- Data for review -

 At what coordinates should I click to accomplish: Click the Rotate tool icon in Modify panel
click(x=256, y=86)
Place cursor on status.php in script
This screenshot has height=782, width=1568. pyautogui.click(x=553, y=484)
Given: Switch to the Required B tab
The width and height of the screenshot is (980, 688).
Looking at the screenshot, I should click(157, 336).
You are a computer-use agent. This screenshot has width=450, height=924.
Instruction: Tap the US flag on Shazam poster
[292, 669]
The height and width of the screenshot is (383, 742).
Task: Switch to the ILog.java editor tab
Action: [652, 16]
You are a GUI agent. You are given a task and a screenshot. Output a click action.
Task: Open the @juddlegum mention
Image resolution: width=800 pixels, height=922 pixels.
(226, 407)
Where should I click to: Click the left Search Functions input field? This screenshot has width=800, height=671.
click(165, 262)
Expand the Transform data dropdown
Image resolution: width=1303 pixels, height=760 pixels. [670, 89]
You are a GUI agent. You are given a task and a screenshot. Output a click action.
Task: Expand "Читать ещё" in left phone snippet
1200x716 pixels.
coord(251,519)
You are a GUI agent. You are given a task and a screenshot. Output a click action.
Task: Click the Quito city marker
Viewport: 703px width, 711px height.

- Assigned task -
Would you mind giving all the records again exactly?

- Your solution -
 At what coordinates should I click to accomplish: Click the Rotate tool icon in Modify panel
click(x=256, y=86)
Place cursor on status.php in script
This screenshot has height=782, width=1568. pyautogui.click(x=553, y=484)
Given: Switch to the Required B tab
The width and height of the screenshot is (980, 688).
Looking at the screenshot, I should click(157, 336).
You are a computer-use agent. This screenshot has width=450, height=924.
Instruction: Tap the US flag on Shazam poster
[292, 669]
The height and width of the screenshot is (383, 742).
Task: Switch to the ILog.java editor tab
Action: [652, 16]
You are a GUI agent. You are given a task and a screenshot. Output a click action.
Task: Open the @juddlegum mention
Image resolution: width=800 pixels, height=922 pixels.
(226, 407)
Where should I click to: Click the left Search Functions input field? This screenshot has width=800, height=671.
click(165, 262)
Expand the Transform data dropdown
Image resolution: width=1303 pixels, height=760 pixels. [670, 89]
You are a GUI agent. You are given a task and a screenshot. Output a click action.
Task: Expand "Читать ещё" in left phone snippet
1200x716 pixels.
coord(251,519)
You are a GUI agent. You are given a task and a screenshot. Output a click action.
Task: Click the Quito city marker
Viewport: 703px width, 711px height.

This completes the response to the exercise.